ここは日本ではないのだから、よもや、と頭上を見ると二機のヘリコプターが舞っている。
バリバリバリという凄まじい音を立て、舞っている。
それはあたしの目にはEC665ティーガーに見えたが、当てにはならない。
仮にそれがEC665ティーガーか、それに類する機種だとすれば、かなりの攻撃力を持っているはずだ。
AM-30781型30mm機関砲と12・7及び20mm機関砲ポッド以外に対戦車ミサイル、空対空ミサイル、更にはロケット弾まで装備されている。
それらで怪物を狙おうというのか?
それとも、あたしを仕留めたいのか?
さすがに今回はジェット戦闘機による戦闘支援はないようだ。
が、島の沖合に不動に浮かぶ原子力潜水艦が、攻撃ヘリコプター以外に何を持って来ているか見当がつかない。

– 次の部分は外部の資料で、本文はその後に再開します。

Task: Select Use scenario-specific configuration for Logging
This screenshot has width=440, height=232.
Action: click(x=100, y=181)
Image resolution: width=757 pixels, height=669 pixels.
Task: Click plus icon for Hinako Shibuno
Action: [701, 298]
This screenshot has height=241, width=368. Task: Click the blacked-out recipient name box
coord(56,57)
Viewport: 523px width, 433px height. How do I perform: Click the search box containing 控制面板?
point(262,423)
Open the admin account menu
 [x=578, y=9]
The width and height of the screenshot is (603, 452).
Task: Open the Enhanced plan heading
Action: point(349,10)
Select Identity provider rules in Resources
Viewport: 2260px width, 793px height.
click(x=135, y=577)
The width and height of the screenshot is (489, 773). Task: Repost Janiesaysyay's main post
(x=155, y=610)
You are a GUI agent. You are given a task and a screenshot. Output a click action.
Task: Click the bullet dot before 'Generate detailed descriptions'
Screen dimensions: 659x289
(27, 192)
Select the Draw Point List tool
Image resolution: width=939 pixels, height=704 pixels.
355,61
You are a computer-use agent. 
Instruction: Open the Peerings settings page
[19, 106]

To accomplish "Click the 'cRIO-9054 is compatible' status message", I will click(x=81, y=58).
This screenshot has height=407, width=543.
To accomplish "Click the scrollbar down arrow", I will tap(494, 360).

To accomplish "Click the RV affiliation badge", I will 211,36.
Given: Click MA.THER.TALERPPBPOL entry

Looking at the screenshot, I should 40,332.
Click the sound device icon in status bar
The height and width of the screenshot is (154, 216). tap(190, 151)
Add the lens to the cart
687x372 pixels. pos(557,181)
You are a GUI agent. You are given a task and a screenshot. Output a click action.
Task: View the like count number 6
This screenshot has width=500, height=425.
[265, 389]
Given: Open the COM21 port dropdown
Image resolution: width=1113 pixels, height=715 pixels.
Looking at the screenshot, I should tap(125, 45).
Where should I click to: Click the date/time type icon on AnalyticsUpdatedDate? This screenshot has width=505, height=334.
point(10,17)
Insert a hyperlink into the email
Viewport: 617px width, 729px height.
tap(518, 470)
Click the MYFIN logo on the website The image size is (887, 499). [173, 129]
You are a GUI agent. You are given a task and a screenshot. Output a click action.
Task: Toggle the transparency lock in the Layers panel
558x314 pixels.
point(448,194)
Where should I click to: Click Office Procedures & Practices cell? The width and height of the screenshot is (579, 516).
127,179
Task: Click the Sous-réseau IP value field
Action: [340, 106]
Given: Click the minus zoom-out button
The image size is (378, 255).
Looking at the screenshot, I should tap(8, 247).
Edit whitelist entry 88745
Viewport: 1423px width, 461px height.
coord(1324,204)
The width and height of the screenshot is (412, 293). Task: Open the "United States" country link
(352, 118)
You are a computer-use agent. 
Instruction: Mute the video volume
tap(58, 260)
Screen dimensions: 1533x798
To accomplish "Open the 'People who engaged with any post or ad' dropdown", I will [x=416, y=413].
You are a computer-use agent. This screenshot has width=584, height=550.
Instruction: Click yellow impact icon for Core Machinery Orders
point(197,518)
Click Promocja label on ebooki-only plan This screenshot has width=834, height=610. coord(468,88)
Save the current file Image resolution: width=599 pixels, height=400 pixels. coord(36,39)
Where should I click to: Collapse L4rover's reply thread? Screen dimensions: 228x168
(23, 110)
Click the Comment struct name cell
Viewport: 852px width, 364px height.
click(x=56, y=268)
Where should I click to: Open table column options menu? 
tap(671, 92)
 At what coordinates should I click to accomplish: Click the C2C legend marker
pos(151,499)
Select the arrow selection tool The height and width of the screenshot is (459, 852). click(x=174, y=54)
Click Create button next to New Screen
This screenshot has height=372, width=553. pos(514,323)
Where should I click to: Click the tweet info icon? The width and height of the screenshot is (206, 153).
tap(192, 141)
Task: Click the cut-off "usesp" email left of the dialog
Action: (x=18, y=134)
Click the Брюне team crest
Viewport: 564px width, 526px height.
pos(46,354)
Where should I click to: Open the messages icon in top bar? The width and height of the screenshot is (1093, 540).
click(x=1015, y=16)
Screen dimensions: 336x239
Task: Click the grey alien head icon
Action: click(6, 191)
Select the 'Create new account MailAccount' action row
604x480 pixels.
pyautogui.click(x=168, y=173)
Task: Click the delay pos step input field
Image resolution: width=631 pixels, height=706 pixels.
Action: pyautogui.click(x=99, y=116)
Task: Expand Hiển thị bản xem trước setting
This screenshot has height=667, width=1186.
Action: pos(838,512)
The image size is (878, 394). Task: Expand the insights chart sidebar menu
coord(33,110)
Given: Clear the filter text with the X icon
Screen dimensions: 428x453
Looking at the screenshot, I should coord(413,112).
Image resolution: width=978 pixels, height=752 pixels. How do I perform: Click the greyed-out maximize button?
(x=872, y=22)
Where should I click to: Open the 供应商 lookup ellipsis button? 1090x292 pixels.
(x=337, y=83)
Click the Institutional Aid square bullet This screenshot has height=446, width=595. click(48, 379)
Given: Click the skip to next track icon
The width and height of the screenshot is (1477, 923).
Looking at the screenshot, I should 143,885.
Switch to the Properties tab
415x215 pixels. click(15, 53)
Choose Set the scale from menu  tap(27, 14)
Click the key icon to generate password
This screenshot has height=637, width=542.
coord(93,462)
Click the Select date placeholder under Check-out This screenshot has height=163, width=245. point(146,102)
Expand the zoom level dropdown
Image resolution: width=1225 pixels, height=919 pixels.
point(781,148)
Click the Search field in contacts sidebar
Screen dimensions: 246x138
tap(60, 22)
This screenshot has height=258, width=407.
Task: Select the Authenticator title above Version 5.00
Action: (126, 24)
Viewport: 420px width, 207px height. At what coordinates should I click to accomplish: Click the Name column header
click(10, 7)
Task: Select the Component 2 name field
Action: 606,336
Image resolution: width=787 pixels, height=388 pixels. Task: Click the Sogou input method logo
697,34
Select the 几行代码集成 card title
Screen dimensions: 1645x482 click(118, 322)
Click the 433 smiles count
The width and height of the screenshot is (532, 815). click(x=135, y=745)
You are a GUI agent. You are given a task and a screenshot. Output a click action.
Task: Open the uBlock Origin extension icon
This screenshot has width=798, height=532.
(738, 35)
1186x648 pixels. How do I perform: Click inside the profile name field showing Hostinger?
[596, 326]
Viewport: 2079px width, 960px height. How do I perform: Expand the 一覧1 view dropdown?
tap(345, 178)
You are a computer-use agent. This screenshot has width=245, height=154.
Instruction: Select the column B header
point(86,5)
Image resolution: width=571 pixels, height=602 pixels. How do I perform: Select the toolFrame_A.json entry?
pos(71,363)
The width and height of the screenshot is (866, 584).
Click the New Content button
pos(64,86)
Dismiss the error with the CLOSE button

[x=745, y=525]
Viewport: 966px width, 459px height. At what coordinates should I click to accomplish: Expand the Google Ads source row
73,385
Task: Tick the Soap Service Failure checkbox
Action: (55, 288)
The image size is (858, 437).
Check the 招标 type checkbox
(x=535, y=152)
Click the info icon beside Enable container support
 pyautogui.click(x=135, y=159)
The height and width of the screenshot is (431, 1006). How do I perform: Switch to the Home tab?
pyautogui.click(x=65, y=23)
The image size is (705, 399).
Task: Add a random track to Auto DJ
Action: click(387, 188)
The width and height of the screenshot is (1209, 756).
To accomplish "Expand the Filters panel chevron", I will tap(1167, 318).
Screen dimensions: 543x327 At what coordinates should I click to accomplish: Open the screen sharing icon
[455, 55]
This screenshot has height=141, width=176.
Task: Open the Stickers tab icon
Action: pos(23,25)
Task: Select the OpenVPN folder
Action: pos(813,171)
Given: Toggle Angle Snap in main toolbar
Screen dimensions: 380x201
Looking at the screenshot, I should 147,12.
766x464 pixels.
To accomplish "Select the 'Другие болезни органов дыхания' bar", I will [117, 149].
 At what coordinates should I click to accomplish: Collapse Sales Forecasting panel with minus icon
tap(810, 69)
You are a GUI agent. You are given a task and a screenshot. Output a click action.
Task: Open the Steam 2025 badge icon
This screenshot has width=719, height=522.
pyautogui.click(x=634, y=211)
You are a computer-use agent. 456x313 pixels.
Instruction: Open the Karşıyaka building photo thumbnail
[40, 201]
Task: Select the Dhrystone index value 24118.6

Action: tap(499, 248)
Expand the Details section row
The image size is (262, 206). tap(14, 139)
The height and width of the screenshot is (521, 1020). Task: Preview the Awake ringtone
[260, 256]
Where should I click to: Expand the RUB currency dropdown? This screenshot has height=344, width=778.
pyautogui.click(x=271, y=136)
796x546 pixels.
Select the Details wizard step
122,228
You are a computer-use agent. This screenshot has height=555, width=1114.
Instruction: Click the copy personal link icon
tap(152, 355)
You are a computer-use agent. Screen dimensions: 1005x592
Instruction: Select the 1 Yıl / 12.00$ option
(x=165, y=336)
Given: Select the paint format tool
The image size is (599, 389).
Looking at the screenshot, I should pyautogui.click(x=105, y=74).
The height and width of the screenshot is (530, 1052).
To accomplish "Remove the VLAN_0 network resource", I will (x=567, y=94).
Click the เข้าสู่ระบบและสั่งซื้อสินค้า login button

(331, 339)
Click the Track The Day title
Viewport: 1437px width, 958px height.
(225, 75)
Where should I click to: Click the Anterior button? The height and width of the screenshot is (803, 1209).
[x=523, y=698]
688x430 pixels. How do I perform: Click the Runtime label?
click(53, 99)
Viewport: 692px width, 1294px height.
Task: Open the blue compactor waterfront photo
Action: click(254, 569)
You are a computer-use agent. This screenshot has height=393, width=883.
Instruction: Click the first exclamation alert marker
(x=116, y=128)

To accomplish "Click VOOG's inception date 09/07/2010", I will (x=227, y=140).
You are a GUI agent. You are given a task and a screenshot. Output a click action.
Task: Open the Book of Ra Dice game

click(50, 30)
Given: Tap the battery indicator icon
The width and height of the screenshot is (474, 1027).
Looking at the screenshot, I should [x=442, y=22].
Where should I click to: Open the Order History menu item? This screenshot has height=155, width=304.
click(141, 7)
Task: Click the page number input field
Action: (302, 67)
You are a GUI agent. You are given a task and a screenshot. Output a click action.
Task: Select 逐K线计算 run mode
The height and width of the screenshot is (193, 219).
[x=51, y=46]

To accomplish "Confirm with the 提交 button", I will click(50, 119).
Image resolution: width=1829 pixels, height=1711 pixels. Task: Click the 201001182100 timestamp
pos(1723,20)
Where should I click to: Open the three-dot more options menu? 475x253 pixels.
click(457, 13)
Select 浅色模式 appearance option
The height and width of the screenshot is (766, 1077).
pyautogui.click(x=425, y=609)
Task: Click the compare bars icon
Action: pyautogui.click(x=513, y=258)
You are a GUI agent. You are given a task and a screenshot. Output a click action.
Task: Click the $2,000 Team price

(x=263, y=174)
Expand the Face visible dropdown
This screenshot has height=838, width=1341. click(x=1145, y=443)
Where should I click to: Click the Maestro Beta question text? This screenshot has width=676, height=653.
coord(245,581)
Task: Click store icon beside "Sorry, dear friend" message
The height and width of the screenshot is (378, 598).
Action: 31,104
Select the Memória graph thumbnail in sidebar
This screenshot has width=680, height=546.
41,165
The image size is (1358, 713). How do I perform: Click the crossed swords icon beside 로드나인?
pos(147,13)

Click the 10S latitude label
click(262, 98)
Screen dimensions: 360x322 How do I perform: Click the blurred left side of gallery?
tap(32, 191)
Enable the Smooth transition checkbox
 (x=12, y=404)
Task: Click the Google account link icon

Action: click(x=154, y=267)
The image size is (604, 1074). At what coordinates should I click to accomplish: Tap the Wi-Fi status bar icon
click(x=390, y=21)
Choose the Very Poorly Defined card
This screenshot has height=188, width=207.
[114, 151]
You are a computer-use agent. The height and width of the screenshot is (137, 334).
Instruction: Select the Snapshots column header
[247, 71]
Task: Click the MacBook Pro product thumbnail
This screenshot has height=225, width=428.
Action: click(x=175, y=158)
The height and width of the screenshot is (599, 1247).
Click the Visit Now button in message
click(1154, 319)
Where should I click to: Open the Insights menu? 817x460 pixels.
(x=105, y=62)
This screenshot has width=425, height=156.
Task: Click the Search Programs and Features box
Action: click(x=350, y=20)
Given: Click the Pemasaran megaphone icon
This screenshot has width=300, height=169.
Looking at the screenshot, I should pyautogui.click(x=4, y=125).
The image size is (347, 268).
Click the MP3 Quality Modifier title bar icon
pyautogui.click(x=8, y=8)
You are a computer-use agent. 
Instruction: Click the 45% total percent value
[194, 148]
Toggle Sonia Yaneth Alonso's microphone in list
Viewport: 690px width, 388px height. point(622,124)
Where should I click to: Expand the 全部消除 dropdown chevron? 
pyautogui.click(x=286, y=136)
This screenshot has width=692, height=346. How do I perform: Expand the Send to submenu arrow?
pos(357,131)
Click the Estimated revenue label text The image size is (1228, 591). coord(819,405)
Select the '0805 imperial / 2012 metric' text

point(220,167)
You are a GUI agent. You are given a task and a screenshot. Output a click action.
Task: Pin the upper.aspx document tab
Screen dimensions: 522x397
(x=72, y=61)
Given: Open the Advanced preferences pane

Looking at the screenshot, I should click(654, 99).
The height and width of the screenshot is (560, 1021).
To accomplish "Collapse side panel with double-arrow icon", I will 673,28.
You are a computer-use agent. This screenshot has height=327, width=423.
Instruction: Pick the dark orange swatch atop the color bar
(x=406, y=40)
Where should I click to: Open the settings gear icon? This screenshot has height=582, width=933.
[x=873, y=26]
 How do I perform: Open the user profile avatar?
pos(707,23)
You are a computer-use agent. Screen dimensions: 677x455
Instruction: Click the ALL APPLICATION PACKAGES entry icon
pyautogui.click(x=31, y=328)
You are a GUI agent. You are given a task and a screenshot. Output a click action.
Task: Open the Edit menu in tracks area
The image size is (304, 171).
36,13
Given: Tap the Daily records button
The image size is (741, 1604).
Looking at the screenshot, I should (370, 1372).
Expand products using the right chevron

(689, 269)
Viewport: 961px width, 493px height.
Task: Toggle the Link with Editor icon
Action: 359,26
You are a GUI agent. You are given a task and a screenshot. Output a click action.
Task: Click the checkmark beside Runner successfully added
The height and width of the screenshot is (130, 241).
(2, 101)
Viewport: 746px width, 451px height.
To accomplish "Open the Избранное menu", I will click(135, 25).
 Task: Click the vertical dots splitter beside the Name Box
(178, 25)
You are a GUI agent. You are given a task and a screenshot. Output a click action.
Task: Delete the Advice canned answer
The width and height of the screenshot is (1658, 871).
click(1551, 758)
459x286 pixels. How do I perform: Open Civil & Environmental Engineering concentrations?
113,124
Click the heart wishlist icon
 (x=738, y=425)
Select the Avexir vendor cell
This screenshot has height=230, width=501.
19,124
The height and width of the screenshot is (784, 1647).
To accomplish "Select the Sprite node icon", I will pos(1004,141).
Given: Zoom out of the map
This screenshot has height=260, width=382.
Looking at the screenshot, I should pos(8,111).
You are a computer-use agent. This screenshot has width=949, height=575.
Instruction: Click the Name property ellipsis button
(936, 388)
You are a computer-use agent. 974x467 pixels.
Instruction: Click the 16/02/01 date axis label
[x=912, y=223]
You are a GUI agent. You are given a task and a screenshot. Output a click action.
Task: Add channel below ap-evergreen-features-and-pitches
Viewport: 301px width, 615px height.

二機のEC665ティーガーの出現に、やにわに怪物が闘志を燃やす。
それが、あたしに伝播する。
怪物の気持ちまでははわからないが、おそらく、一暴れでは済まないだろう。
だから――
「まだ、あたしの近くにいたのかよ!」
間近のDPに向かい、あたしが叫ぶ。
すると――
「オレが守ってやると言ったじゃないか!」
負けず劣らず大きな声で、DPがあたしに叫び返す。
あたしが覗いた目の中に、いつぞやの不安は見当たらない。
恐れの陰など微塵もない。
だから――
「アンタもバカね。絶対死ぬわよ!」
あたしも力強く言い返す。
DP以外の人間は、機転を利かせたロングフェロー所長と、いつの間に現れたのか傘下の研究員たちの誘導で、島の奥、山の方へ向かっている。
人々の列の中には、小さい姿のメアリも見える。
ホテル従業員たちも見える。
ヘリポートで働く少年少女、資産家のアキワンデ夫妻の姿も見える。
あたしは退避する人々の長い列を見、この島には有事用の緊急避難マニュアルでもあるのかしら、とノンビリ考える。
そんなあたしの態度や考えとは関係なく、上空で怪物と二機のEC665ティーガーが火花を散らす。
ここまで怪物があたしに興味を示さないのは、何かの――どちらかの?――策略なのかと、あたしがこれもまたノンビリと訝ると、急に事態が展開する。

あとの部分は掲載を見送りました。